Specific details of the damage Thatcher wreaked on the country are not in evidence, as opposed to the endlessly intimate details provided from her domestic existence. Instead, a panorama of misery is revealed in swift, broad strokes: IRA bombings! Rioting miners! Imprisoned Irish hunger-strikers allowed to die! The surge of patriotism that follows victory in the Falklands! Massive unemployment! The 99 percent is seen only in fast-moving archival footage even the millionaires whiz by. 

Richard E. Grant (center) as Michael Haseltine
While never clearly identified as individuals, Thatcher’s associates, including Deputy Prime Minister Geoffrey Howe (Anthony Head) and Defence Secretary Michael Haseltine (Richard E. Grant), tend to be caricatures. The Labour Party fares no better. Maybe the intention is satire when cabinet ministers and MPs scurry around like gerbils. We’re left to wonder if all these guys really could have been utter twits in real life. When she ultimately starts belittling everyone who has been loyal to her, behavior that leads to a downfall from the pinnacle of power, it’s difficult to comprehend why because those characters are so sketchily drawn.

Then again, might Thatcher’s contempt be a clue about the coming cognitive disorder, which is known to provoke hostility? That’s as much a mystery as why she’s semi-estranged from her mother in early scenes and later from her adult son Mark. Only his twin sister, Carol (Olivia Colman) remains close to elderly Maggie at the end, if you don’t count the ever-present specter of Denis. The public no longer recognizes her on the street a decade after she leaves office, though there’s a possibility the nation would prefer to forget

Some of the most interesting sequences take place when advisors prepping her for a run at 10 Downing Street decide an extreme makeover is required. Thatcher’s dowdy clothing, matronly hairstyle and shrill voice are replaced by fashionable-for-their-day outfits, a snappier ‘do and deeper vocals. Her steely will remains the same, with the motto “We shall never waver.” (There was to be no wavering on her anti-immigration and pro-South African apartheid stances, or deregulation and privatization policies   none of which surfaces in the biopic.) She’s called a monster as the economy collapses and spending is severely cut, but rules for almost 12 years.

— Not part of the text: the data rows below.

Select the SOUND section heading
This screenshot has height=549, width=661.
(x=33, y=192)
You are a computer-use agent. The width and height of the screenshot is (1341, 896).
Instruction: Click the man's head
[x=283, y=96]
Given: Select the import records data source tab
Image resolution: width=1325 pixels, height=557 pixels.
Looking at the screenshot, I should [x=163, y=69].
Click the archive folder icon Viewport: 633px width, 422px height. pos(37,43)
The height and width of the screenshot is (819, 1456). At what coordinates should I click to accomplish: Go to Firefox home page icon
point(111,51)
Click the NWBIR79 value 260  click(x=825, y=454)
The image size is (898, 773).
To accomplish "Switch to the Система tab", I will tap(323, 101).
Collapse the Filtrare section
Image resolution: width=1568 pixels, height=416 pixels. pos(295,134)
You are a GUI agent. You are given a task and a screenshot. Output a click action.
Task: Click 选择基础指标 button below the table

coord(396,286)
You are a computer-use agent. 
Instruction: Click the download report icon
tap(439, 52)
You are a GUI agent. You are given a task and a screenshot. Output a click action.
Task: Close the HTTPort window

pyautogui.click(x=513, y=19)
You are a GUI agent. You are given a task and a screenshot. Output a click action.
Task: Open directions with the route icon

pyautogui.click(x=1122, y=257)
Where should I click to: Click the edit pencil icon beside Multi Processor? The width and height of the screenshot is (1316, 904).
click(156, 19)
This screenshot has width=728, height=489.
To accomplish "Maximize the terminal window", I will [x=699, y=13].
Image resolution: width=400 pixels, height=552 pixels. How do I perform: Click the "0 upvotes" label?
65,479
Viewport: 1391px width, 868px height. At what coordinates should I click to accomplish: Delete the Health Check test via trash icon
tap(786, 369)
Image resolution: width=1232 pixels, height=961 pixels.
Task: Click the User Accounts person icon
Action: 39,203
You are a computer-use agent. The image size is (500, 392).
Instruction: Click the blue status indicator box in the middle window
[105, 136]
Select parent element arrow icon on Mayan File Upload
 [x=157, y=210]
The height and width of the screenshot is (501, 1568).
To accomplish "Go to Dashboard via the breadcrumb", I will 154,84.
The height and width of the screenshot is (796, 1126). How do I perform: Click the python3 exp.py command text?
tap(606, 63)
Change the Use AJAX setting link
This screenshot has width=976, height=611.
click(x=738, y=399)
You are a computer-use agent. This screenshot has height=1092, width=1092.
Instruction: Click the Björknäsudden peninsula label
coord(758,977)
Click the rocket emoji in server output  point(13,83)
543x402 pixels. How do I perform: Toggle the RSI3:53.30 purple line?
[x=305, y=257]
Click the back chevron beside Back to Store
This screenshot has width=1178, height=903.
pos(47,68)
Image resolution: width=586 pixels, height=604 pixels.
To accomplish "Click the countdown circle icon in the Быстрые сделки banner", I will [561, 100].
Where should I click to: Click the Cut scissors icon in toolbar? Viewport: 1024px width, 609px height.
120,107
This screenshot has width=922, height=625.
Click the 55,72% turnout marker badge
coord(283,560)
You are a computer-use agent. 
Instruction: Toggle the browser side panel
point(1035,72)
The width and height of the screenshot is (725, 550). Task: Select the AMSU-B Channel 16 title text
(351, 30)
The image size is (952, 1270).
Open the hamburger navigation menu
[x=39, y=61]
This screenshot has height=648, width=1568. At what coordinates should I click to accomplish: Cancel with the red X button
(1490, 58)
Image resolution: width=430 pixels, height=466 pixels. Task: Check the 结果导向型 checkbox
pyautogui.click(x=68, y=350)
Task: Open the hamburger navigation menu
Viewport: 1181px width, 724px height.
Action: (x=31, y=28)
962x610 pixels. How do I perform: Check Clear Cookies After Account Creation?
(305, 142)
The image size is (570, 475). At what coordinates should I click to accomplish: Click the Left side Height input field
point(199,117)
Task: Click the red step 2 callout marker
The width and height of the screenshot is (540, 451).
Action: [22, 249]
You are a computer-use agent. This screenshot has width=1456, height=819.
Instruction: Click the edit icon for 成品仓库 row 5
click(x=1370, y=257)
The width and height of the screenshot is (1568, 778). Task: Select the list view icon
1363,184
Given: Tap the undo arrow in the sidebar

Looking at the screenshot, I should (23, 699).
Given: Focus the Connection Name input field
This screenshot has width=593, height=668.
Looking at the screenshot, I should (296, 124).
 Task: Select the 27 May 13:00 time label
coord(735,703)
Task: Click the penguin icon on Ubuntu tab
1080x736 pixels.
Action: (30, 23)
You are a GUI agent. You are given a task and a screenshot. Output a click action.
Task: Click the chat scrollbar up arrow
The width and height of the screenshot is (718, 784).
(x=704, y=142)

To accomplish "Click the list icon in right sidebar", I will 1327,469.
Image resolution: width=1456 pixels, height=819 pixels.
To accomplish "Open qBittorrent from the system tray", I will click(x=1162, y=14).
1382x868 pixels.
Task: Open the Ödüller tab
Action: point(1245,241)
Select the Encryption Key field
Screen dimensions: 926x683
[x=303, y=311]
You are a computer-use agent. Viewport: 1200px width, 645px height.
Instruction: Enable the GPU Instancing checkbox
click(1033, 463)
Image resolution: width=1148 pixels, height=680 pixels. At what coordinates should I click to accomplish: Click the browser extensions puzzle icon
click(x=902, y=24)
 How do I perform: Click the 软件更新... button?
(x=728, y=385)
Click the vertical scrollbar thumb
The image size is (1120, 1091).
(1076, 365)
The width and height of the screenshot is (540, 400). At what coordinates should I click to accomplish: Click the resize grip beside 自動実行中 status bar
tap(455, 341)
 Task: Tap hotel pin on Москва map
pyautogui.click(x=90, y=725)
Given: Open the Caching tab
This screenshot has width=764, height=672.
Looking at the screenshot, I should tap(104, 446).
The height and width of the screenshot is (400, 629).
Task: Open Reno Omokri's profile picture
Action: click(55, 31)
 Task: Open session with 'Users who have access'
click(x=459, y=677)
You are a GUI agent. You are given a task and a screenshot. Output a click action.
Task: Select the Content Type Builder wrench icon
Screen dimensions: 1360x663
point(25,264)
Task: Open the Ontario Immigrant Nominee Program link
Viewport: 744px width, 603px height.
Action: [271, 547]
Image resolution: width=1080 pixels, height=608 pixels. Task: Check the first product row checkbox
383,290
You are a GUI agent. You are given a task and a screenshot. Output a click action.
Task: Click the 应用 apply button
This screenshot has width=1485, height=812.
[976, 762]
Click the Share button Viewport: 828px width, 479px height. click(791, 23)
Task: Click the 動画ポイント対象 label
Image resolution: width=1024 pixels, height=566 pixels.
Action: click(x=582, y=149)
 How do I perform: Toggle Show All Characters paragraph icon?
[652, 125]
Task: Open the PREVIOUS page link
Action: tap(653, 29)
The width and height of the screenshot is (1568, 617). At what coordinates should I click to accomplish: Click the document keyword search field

Her make-believe Rhett Butler from the fake Gone with the Wind enjoyed a parallel stay in the White House, coincidentally ending up with Alzheimer’s disease to match Thatcher’s dementia. Both gone from power for more than two decades, luckily they didn’t destroy the planet in their wake. The Iron Lady never does justice to how close they may have come. 

 Susan Green is a film critic and arts journalist based in Burlington, Vermont. She is the co-author with Kevin Courrier of Law & Order: The Unofficial Companion and with Randee Dawn of Law & Order Special Victims Unit: The Unofficial Companion.